* **EXERCISE REQUIREMENTS**
Copy each entry below without any change.

Collection entries:
_____

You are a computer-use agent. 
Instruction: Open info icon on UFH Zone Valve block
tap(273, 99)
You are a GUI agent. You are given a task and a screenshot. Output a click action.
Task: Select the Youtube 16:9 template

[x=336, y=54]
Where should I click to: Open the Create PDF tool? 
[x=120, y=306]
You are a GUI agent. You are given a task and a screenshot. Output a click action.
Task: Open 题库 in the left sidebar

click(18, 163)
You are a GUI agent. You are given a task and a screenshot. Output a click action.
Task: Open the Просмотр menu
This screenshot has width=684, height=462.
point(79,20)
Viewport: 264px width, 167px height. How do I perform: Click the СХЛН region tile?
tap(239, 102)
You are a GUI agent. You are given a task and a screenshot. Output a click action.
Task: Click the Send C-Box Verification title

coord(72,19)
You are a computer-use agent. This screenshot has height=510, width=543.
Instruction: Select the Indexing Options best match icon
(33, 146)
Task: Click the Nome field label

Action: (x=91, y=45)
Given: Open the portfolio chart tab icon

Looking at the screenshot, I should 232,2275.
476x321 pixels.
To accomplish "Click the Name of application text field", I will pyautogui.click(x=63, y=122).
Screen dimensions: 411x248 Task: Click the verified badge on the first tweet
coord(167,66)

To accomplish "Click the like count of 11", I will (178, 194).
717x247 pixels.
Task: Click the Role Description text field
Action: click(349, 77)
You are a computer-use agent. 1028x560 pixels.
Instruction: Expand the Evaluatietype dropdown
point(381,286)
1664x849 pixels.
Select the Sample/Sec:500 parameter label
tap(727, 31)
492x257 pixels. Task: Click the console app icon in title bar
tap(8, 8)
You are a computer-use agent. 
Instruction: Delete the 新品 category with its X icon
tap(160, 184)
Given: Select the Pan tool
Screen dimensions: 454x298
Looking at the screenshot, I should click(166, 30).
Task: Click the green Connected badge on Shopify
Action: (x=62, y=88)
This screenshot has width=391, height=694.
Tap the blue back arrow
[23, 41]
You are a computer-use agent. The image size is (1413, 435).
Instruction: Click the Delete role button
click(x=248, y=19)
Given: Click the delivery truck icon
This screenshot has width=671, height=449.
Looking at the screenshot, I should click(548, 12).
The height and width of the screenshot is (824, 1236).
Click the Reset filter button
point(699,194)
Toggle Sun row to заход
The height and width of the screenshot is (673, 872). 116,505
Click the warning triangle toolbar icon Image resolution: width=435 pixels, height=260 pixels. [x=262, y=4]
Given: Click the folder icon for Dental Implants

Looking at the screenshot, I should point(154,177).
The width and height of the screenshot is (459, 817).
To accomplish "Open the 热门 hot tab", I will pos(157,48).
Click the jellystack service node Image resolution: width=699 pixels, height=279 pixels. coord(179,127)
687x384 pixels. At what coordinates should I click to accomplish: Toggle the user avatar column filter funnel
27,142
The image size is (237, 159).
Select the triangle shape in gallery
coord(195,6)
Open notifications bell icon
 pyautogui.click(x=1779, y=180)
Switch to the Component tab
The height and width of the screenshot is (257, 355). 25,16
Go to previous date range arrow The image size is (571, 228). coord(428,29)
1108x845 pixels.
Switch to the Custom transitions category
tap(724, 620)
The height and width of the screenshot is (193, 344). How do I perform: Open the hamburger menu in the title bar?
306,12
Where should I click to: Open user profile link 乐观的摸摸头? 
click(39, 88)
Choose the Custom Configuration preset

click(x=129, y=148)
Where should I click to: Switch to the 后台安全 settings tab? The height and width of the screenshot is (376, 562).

_____

* **YOUR SOLUTION**
You are a computer-use agent. 
Instruction: Open info icon on UFH Zone Valve block
tap(273, 99)
You are a GUI agent. You are given a task and a screenshot. Output a click action.
Task: Select the Youtube 16:9 template

[x=336, y=54]
Where should I click to: Open the Create PDF tool? 
[x=120, y=306]
You are a GUI agent. You are given a task and a screenshot. Output a click action.
Task: Open 题库 in the left sidebar

click(18, 163)
You are a GUI agent. You are given a task and a screenshot. Output a click action.
Task: Open the Просмотр menu
This screenshot has width=684, height=462.
point(79,20)
Viewport: 264px width, 167px height. How do I perform: Click the СХЛН region tile?
tap(239, 102)
You are a GUI agent. You are given a task and a screenshot. Output a click action.
Task: Click the Send C-Box Verification title

coord(72,19)
You are a computer-use agent. This screenshot has height=510, width=543.
Instruction: Select the Indexing Options best match icon
(33, 146)
Task: Click the Nome field label

Action: (x=91, y=45)
Given: Open the portfolio chart tab icon

Looking at the screenshot, I should 232,2275.
476x321 pixels.
To accomplish "Click the Name of application text field", I will pyautogui.click(x=63, y=122).
Screen dimensions: 411x248 Task: Click the verified badge on the first tweet
coord(167,66)

To accomplish "Click the like count of 11", I will (178, 194).
717x247 pixels.
Task: Click the Role Description text field
Action: click(349, 77)
You are a computer-use agent. 1028x560 pixels.
Instruction: Expand the Evaluatietype dropdown
point(381,286)
1664x849 pixels.
Select the Sample/Sec:500 parameter label
tap(727, 31)
492x257 pixels. Task: Click the console app icon in title bar
tap(8, 8)
You are a computer-use agent. 
Instruction: Delete the 新品 category with its X icon
tap(160, 184)
Given: Select the Pan tool
Screen dimensions: 454x298
Looking at the screenshot, I should click(166, 30).
Task: Click the green Connected badge on Shopify
Action: (x=62, y=88)
This screenshot has width=391, height=694.
Tap the blue back arrow
[23, 41]
You are a computer-use agent. The image size is (1413, 435).
Instruction: Click the Delete role button
click(x=248, y=19)
Given: Click the delivery truck icon
This screenshot has width=671, height=449.
Looking at the screenshot, I should click(548, 12).
The height and width of the screenshot is (824, 1236).
Click the Reset filter button
point(699,194)
Toggle Sun row to заход
The height and width of the screenshot is (673, 872). 116,505
Click the warning triangle toolbar icon Image resolution: width=435 pixels, height=260 pixels. [x=262, y=4]
Given: Click the folder icon for Dental Implants

Looking at the screenshot, I should point(154,177).
The width and height of the screenshot is (459, 817).
To accomplish "Open the 热门 hot tab", I will pos(157,48).
Click the jellystack service node Image resolution: width=699 pixels, height=279 pixels. coord(179,127)
687x384 pixels. At what coordinates should I click to accomplish: Toggle the user avatar column filter funnel
27,142
The image size is (237, 159).
Select the triangle shape in gallery
coord(195,6)
Open notifications bell icon
 pyautogui.click(x=1779, y=180)
Switch to the Component tab
The height and width of the screenshot is (257, 355). 25,16
Go to previous date range arrow The image size is (571, 228). coord(428,29)
1108x845 pixels.
Switch to the Custom transitions category
tap(724, 620)
The height and width of the screenshot is (193, 344). How do I perform: Open the hamburger menu in the title bar?
306,12
Where should I click to: Open user profile link 乐观的摸摸头? 
click(39, 88)
Choose the Custom Configuration preset

click(x=129, y=148)
Where should I click to: Switch to the 后台安全 settings tab? The height and width of the screenshot is (376, 562).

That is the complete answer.